##### LISTED ENTRIES

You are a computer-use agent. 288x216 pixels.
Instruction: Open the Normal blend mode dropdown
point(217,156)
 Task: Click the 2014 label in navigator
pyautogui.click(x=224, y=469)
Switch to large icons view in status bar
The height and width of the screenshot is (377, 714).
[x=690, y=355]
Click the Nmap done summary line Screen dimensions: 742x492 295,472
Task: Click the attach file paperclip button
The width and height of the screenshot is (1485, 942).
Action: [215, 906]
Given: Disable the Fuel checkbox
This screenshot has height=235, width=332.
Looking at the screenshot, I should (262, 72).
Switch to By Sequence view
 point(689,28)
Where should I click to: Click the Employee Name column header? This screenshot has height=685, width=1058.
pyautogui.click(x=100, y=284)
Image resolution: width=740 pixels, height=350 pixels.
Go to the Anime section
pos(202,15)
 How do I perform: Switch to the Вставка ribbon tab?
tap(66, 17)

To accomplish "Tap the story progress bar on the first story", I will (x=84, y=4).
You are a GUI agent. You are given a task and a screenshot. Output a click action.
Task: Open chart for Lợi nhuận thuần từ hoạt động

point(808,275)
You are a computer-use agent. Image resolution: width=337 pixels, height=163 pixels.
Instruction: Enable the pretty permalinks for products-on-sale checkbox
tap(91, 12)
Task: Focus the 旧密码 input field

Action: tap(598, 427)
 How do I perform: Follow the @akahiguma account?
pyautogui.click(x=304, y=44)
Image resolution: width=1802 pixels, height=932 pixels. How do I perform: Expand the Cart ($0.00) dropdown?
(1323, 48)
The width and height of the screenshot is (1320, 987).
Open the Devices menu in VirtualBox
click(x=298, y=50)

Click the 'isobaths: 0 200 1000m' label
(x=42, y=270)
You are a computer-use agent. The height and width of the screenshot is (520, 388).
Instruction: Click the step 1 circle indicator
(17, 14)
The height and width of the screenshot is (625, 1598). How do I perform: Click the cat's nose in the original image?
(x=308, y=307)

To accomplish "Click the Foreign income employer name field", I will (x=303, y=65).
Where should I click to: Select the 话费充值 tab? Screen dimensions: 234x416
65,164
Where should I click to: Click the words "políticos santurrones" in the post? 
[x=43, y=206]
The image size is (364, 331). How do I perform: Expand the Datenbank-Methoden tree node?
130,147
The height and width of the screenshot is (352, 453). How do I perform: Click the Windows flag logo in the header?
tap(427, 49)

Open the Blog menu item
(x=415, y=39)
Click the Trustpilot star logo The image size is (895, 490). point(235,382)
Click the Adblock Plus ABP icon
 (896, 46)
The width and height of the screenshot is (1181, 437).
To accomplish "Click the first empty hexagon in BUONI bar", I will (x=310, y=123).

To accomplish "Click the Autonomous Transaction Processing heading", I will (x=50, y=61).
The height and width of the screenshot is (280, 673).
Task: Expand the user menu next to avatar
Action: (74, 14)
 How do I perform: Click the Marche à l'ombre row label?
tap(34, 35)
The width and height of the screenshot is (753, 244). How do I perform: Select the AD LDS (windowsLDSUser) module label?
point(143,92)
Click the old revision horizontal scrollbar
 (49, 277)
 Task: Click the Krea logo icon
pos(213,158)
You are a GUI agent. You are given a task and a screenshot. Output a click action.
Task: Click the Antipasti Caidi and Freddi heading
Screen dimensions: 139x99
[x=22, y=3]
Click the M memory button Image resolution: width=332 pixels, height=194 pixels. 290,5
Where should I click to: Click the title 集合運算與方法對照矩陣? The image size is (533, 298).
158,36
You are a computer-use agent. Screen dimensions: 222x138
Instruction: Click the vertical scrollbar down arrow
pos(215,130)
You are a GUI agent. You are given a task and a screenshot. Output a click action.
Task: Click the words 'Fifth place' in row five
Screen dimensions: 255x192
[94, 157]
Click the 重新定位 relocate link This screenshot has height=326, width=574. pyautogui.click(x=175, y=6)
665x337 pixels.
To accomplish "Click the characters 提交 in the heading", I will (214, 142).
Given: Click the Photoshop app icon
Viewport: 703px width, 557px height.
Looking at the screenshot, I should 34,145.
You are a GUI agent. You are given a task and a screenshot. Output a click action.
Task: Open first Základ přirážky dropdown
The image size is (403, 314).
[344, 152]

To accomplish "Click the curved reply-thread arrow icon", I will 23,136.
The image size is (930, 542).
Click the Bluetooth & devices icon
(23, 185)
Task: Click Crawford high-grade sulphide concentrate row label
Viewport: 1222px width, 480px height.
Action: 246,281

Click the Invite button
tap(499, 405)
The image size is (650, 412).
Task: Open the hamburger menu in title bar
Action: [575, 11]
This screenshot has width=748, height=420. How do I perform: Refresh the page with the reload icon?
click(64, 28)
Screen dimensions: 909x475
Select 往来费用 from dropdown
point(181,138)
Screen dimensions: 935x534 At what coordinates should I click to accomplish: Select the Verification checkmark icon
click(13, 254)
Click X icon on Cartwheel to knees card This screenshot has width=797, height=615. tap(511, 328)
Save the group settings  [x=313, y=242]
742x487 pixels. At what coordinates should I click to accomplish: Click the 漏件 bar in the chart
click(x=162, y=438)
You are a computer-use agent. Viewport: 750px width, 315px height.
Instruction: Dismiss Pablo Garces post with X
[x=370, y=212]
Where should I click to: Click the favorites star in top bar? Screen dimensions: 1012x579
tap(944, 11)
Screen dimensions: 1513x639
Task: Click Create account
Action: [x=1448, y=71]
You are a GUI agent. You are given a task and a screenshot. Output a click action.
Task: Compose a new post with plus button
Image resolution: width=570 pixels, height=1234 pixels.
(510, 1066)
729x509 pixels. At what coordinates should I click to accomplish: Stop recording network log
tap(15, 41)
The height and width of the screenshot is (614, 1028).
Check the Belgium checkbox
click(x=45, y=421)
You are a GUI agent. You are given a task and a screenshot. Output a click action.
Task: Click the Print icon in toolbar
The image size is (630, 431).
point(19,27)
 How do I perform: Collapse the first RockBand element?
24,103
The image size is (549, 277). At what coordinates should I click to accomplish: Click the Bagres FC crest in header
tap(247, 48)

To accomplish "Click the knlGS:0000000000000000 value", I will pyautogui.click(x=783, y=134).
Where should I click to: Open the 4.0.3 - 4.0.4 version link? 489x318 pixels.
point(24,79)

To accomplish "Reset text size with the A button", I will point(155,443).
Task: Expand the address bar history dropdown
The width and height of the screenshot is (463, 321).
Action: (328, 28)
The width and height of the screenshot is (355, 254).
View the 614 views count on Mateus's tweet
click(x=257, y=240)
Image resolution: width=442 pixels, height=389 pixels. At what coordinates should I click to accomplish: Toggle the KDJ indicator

##########

*WORK TO COMPLETE*:
From the first entry to the last, reproduce everything precisely.

*EXPECTED OUTPUT*:
You are a computer-use agent. 288x216 pixels.
Instruction: Open the Normal blend mode dropdown
point(217,156)
 Task: Click the 2014 label in navigator
pyautogui.click(x=224, y=469)
Switch to large icons view in status bar
The height and width of the screenshot is (377, 714).
[x=690, y=355]
Click the Nmap done summary line Screen dimensions: 742x492 295,472
Task: Click the attach file paperclip button
The width and height of the screenshot is (1485, 942).
Action: [215, 906]
Given: Disable the Fuel checkbox
This screenshot has height=235, width=332.
Looking at the screenshot, I should (262, 72).
Switch to By Sequence view
 point(689,28)
Where should I click to: Click the Employee Name column header? This screenshot has height=685, width=1058.
pyautogui.click(x=100, y=284)
Image resolution: width=740 pixels, height=350 pixels.
Go to the Anime section
pos(202,15)
 How do I perform: Switch to the Вставка ribbon tab?
tap(66, 17)

To accomplish "Tap the story progress bar on the first story", I will (x=84, y=4).
You are a GUI agent. You are given a task and a screenshot. Output a click action.
Task: Open chart for Lợi nhuận thuần từ hoạt động

point(808,275)
You are a computer-use agent. Image resolution: width=337 pixels, height=163 pixels.
Instruction: Enable the pretty permalinks for products-on-sale checkbox
tap(91, 12)
Task: Focus the 旧密码 input field

Action: tap(598, 427)
 How do I perform: Follow the @akahiguma account?
pyautogui.click(x=304, y=44)
Image resolution: width=1802 pixels, height=932 pixels. How do I perform: Expand the Cart ($0.00) dropdown?
(1323, 48)
The width and height of the screenshot is (1320, 987).
Open the Devices menu in VirtualBox
click(x=298, y=50)

Click the 'isobaths: 0 200 1000m' label
(x=42, y=270)
You are a computer-use agent. The height and width of the screenshot is (520, 388).
Instruction: Click the step 1 circle indicator
(17, 14)
The height and width of the screenshot is (625, 1598). How do I perform: Click the cat's nose in the original image?
(x=308, y=307)

To accomplish "Click the Foreign income employer name field", I will (x=303, y=65).
Where should I click to: Select the 话费充值 tab? Screen dimensions: 234x416
65,164
Where should I click to: Click the words "políticos santurrones" in the post? 
[x=43, y=206]
The image size is (364, 331). How do I perform: Expand the Datenbank-Methoden tree node?
130,147
The height and width of the screenshot is (352, 453). How do I perform: Click the Windows flag logo in the header?
tap(427, 49)

Open the Blog menu item
(x=415, y=39)
Click the Trustpilot star logo The image size is (895, 490). point(235,382)
Click the Adblock Plus ABP icon
 (896, 46)
The width and height of the screenshot is (1181, 437).
To accomplish "Click the first empty hexagon in BUONI bar", I will (x=310, y=123).

To accomplish "Click the Autonomous Transaction Processing heading", I will (x=50, y=61).
The height and width of the screenshot is (280, 673).
Task: Expand the user menu next to avatar
Action: (74, 14)
 How do I perform: Click the Marche à l'ombre row label?
tap(34, 35)
The width and height of the screenshot is (753, 244). How do I perform: Select the AD LDS (windowsLDSUser) module label?
point(143,92)
Click the old revision horizontal scrollbar
 (49, 277)
 Task: Click the Krea logo icon
pos(213,158)
You are a GUI agent. You are given a task and a screenshot. Output a click action.
Task: Click the Antipasti Caidi and Freddi heading
Screen dimensions: 139x99
[x=22, y=3]
Click the M memory button Image resolution: width=332 pixels, height=194 pixels. 290,5
Where should I click to: Click the title 集合運算與方法對照矩陣? The image size is (533, 298).
158,36
You are a computer-use agent. Screen dimensions: 222x138
Instruction: Click the vertical scrollbar down arrow
pos(215,130)
You are a GUI agent. You are given a task and a screenshot. Output a click action.
Task: Click the words 'Fifth place' in row five
Screen dimensions: 255x192
[94, 157]
Click the 重新定位 relocate link This screenshot has height=326, width=574. pyautogui.click(x=175, y=6)
665x337 pixels.
To accomplish "Click the characters 提交 in the heading", I will (214, 142).
Given: Click the Photoshop app icon
Viewport: 703px width, 557px height.
Looking at the screenshot, I should 34,145.
You are a GUI agent. You are given a task and a screenshot. Output a click action.
Task: Open first Základ přirážky dropdown
The image size is (403, 314).
[344, 152]

To accomplish "Click the curved reply-thread arrow icon", I will 23,136.
The image size is (930, 542).
Click the Bluetooth & devices icon
(23, 185)
Task: Click Crawford high-grade sulphide concentrate row label
Viewport: 1222px width, 480px height.
Action: 246,281

Click the Invite button
tap(499, 405)
The image size is (650, 412).
Task: Open the hamburger menu in title bar
Action: [575, 11]
This screenshot has width=748, height=420. How do I perform: Refresh the page with the reload icon?
click(64, 28)
Screen dimensions: 909x475
Select 往来费用 from dropdown
point(181,138)
Screen dimensions: 935x534 At what coordinates should I click to accomplish: Select the Verification checkmark icon
click(13, 254)
Click X icon on Cartwheel to knees card This screenshot has width=797, height=615. tap(511, 328)
Save the group settings  [x=313, y=242]
742x487 pixels. At what coordinates should I click to accomplish: Click the 漏件 bar in the chart
click(x=162, y=438)
You are a computer-use agent. Viewport: 750px width, 315px height.
Instruction: Dismiss Pablo Garces post with X
[x=370, y=212]
Where should I click to: Click the favorites star in top bar? Screen dimensions: 1012x579
tap(944, 11)
Screen dimensions: 1513x639
Task: Click Create account
Action: [x=1448, y=71]
You are a GUI agent. You are given a task and a screenshot. Output a click action.
Task: Compose a new post with plus button
Image resolution: width=570 pixels, height=1234 pixels.
(510, 1066)
729x509 pixels. At what coordinates should I click to accomplish: Stop recording network log
tap(15, 41)
The height and width of the screenshot is (614, 1028).
Check the Belgium checkbox
click(x=45, y=421)
You are a GUI agent. You are given a task and a screenshot. Output a click action.
Task: Click the Print icon in toolbar
The image size is (630, 431).
point(19,27)
 How do I perform: Collapse the first RockBand element?
24,103
The image size is (549, 277). At what coordinates should I click to accomplish: Click the Bagres FC crest in header
tap(247, 48)

To accomplish "Click the knlGS:0000000000000000 value", I will pyautogui.click(x=783, y=134).
Where should I click to: Open the 4.0.3 - 4.0.4 version link? 489x318 pixels.
point(24,79)

To accomplish "Reset text size with the A button", I will point(155,443).
Task: Expand the address bar history dropdown
The width and height of the screenshot is (463, 321).
Action: (328, 28)
The width and height of the screenshot is (355, 254).
View the 614 views count on Mateus's tweet
click(x=257, y=240)
Image resolution: width=442 pixels, height=389 pixels. At what coordinates should I click to accomplish: Toggle the KDJ indicator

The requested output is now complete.